All day, the Liberals have been saying that we should not undermine the electoral process or do anything that would cause people to lose faith in it, which is what happened in the United States. If closure does not cause a loss of faith in the legislative and democratic process, I have to wonder what it does.
There is another point to make here. Generally speaking, closure is hard to justify. That is very true in this context because closure was invoked after four hours of debate over a five-month period. The government has done a poor job of managing its legislative agenda. There was no reason to invoke closure.
Since we did not have time to discuss the bill because of the time allocation motion, I will do so now. I would like to remind members of what could have been discussed if we had had the opportunity to do so. Let us not forget that the Bloc Québécois is always ready to co-operate. In fact, my colleagues heard the leader of the Bloc Québécois offer the Prime Minister the opportunity to discuss the content of the bill. We are still prepared to help. For example, we could discuss the deadline for receiving ballots by mail. Currently, the deadline is set for the day after the last polling day, which means that people can continue to vote after the preliminary results.
The procedure and House affairs committee made recommendations to avoid having election day on a Monday. This would make it easier to have more election workers, especially young people, since they work mostly on the weekend, and to have access to more local workers during an election. We will also need extra workers if we want to maintain social distancing.
The issue of advertising and polls could have been addressed. Right now, the bill seems unclear on that issue. Usually, on election day, advertising and the publication of polls are prohibited. Since the voting period will take place over three days, will this guideline be applied to all three polling days? It would be interesting to discuss this. We would have liked more time to do so.
The way the bill was brought before the House suggests that there may be some desire on the part of the government to call an election. Today, we are suggesting that the government clarify matters. We are giving the government the opportunity to confirm that there will not be an election during the pandemic.
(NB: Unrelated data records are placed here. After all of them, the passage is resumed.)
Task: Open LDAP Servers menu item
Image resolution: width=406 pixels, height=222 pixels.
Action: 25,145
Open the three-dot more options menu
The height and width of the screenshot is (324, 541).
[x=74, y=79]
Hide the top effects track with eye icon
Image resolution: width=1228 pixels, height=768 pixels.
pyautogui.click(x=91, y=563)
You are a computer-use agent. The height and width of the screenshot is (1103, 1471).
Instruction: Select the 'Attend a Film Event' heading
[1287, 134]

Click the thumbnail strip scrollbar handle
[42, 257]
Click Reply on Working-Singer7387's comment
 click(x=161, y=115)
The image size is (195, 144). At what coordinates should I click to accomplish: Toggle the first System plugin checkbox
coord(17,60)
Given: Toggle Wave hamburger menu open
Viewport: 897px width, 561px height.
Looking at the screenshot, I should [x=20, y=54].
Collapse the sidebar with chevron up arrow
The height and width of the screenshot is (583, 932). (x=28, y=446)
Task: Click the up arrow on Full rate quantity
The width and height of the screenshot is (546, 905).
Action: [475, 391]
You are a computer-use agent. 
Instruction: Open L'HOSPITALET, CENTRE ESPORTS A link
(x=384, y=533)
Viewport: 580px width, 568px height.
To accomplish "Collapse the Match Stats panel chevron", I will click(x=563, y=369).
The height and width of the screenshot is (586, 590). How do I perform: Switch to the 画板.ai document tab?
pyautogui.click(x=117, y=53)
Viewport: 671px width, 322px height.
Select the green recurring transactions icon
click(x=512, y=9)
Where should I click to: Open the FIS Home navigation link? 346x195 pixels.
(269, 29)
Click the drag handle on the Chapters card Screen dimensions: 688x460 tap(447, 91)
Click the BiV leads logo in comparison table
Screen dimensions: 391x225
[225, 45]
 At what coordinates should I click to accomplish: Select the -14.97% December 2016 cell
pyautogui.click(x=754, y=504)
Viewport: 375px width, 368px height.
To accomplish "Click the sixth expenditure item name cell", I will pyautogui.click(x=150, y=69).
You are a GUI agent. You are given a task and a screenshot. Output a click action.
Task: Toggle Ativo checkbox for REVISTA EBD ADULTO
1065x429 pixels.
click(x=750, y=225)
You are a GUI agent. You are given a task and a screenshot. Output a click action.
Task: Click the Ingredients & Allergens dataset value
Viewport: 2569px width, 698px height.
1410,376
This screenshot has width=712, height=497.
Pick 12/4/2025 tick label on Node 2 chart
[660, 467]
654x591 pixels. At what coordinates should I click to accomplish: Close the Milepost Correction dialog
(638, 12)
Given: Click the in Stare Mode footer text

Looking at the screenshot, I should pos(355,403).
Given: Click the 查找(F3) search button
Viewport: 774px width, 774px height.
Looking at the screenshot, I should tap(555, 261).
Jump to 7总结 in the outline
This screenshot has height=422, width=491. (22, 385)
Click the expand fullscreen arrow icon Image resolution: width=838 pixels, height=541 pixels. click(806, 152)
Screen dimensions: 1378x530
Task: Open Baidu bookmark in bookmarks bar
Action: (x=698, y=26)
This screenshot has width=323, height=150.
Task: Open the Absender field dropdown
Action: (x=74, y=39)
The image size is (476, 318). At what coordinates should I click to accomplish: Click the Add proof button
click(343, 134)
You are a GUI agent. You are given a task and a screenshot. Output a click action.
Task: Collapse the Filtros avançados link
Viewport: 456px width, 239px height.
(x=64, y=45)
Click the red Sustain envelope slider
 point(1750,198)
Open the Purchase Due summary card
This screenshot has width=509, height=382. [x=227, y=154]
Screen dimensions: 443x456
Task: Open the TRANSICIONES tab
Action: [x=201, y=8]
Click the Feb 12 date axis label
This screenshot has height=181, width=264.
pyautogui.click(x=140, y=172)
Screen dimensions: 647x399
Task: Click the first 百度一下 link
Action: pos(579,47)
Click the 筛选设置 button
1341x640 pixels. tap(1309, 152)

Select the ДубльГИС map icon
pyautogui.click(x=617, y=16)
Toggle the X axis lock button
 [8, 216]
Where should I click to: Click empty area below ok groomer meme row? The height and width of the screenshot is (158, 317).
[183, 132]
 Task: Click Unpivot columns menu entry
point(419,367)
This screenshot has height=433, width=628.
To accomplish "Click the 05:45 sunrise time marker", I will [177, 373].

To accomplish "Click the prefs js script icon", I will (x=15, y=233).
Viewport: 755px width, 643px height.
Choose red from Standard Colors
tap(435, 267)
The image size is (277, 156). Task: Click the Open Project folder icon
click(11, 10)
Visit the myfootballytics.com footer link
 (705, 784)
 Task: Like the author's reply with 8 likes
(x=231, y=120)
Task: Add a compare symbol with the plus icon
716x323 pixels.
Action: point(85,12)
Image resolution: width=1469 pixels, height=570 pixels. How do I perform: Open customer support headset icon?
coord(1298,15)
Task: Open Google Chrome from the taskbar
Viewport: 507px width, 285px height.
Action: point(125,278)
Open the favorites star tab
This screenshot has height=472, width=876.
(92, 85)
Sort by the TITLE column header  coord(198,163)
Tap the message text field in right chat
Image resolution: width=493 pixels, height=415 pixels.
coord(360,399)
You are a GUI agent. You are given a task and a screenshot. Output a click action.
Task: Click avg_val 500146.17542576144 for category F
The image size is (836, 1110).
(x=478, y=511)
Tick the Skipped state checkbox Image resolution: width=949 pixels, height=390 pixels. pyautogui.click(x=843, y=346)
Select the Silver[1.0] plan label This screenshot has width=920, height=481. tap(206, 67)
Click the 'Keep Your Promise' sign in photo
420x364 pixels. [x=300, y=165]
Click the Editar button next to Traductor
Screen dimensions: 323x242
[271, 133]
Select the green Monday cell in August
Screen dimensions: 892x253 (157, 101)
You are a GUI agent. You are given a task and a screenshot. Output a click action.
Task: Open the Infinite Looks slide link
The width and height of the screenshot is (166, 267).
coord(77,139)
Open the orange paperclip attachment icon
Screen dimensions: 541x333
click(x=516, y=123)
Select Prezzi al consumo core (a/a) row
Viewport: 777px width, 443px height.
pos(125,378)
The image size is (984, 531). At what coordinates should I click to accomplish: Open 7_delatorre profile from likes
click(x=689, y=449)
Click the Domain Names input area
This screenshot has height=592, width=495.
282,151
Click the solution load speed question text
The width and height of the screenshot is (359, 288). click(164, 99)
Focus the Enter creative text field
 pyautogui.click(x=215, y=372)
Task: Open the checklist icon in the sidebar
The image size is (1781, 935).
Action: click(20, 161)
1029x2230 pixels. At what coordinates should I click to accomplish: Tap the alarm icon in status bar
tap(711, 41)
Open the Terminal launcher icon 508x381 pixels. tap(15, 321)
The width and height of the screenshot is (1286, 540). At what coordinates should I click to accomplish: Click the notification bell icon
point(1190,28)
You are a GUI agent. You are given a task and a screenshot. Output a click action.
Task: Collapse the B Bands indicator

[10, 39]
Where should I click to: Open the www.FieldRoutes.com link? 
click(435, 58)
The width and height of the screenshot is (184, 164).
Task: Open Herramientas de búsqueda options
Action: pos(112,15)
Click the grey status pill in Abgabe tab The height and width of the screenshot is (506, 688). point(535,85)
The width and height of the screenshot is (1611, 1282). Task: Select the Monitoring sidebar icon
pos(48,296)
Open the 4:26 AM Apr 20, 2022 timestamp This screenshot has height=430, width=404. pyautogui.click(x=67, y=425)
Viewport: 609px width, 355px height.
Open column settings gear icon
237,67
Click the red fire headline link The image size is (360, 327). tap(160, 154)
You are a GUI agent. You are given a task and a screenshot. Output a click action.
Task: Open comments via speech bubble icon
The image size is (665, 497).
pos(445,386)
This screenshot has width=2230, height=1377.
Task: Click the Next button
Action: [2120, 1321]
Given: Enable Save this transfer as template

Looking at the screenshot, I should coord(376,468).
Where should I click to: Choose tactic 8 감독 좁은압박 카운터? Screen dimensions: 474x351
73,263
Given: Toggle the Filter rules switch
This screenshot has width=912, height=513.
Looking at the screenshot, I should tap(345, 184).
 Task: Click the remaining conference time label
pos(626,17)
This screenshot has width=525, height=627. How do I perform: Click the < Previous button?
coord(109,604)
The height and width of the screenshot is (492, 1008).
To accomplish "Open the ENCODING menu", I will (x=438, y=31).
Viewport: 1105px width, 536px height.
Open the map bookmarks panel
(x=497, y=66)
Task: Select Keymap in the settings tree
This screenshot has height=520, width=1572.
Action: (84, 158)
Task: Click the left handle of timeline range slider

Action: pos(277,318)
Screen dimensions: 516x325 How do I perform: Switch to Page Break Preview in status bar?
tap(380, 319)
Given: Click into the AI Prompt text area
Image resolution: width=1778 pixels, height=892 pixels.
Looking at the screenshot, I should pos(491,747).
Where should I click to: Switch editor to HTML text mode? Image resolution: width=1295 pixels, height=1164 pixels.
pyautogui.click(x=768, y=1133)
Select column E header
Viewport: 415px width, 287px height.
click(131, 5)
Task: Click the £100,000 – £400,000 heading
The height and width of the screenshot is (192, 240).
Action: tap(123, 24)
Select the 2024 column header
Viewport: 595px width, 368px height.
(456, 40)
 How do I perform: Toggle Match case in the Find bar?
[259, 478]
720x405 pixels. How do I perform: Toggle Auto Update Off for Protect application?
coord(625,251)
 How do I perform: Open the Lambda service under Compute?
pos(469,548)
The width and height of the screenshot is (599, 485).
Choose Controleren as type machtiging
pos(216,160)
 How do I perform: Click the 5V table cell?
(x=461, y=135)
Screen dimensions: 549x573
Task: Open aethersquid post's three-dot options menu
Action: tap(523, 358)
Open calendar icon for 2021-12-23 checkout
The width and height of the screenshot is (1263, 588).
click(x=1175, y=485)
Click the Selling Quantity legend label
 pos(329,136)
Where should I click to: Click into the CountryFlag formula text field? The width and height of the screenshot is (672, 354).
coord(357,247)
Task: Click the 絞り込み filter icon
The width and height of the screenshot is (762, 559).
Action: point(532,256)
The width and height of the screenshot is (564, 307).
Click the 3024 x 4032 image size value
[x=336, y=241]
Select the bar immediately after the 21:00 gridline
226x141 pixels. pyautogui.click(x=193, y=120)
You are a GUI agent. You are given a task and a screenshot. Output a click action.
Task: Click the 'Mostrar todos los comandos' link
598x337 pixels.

In politics, we say that the rule is to hope for the best but prepare for the worst. Today's debate is not entirely about the merits of Bill C-19. Bill C-19 is about preparing for the worst, because we do not know how long the pandemic will last. Should the pandemic last longer than the government's four-year term, which I hope will not be the case, then it is a good idea to have a bill that provides an election framework.
In fact, today's motion does not aim to prevent us from having a bill on preparing for elections. It asks us to draft the best bill we can, to hope for the best, but not to set ourselves up for the worst, which would be to hold an election during a pandemic. It is the responsibility of the government to do everything it can to avoid having an election, so that people will not be called to vote so long as there is a pandemic.
This can be achieved very easily by doing three things. First, we are asking the government to ensure that votes that are confidence votes by default are well structured and to do its best to reach a consensus on the measures it proposes, or at least obtain the agreement of the majority of the House.
Second, we are asking the government not to make confidence votes out of votes that do not necessarily need to be, as we have seen it do on multiple occasions during the current Parliament.
Third, we are simply asking the government not to unilaterally decide to dissolve the House, even if the polls are in its favour.
That basically sums up our motion. It is just plain common sense. That is all we are asking of the government.